== Reading passage ==
-- START --
Section 4.103 provides a self-help option for small problems. If the landlord fails to make a repair after 14 days’ written notice and the repair costs less than $100, the tenant may hire someone to do the work and deduct the cost from the next rent payment. This was a practical concession: waiting 30 days for a broken faucet handle or a missing smoke detector battery is unreasonable when the fix is cheap and straightforward.
The act flatly prohibits self-help evictions. A landlord cannot change the locks, remove doors or windows, shut off utilities, or take other steps to force a tenant out without going through the courts. If a landlord resorts to these tactics, the tenant can recover possession of the unit, terminate the lease, or seek damages and injunctive relief. Attorney fees are also available. This prohibition is one of the act’s most important consumer protections, because self-help evictions were common before the URLTA era and left tenants with little practical recourse.
Section 4.201 gives landlords a parallel set of tools when a tenant fails to perform. The procedures vary depending on whether the problem is unpaid rent or some other lease violation.
If a tenant falls behind on rent, the landlord may deliver a written notice demanding payment within a specified period, typically fourteen days in the model act. If the rent is still unpaid after that period, the landlord can terminate the lease and initiate eviction proceedings through the courts. Landlords cannot skip the notice step or bypass the court system; the act requires formal legal process for every eviction.
-- END --
== Raw data ==
-- START --
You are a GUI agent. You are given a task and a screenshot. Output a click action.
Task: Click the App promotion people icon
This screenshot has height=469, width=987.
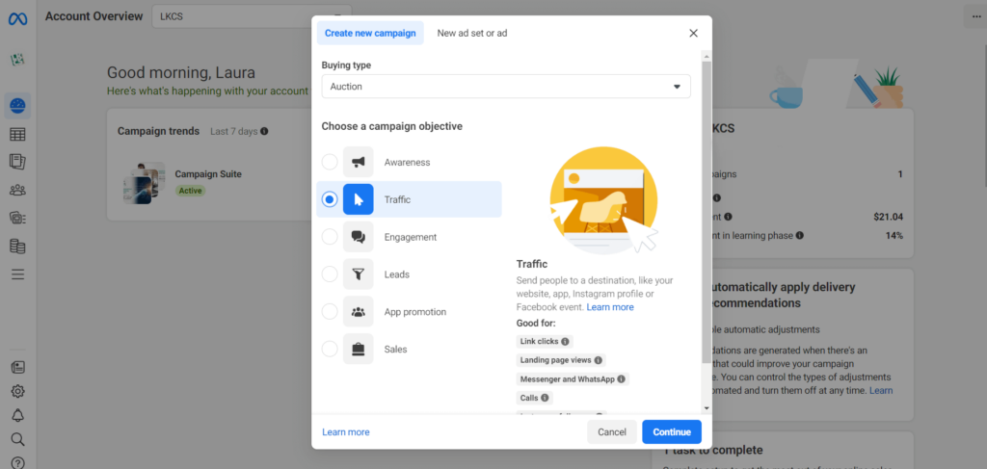pyautogui.click(x=358, y=312)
-- END --
== Written tasks ==
a. Under Section 4.103 in the landlord-tenant passage, how much must a repair cost for a tenant to be allowed to deduct it from rent?
b. Translate this sentence from the landlord-tenant passage into Spanish: "Landlords cannot skip the notice step or bypass the court system; the act requires formal legal process for every eviction."

== Expected outputs ==
a. The repair must cost less than $100.

b. Los arrendadores no pueden omitir el paso de la notificación ni eludir el sistema judicial; la ley exige un proceso legal formal para cada desalojo.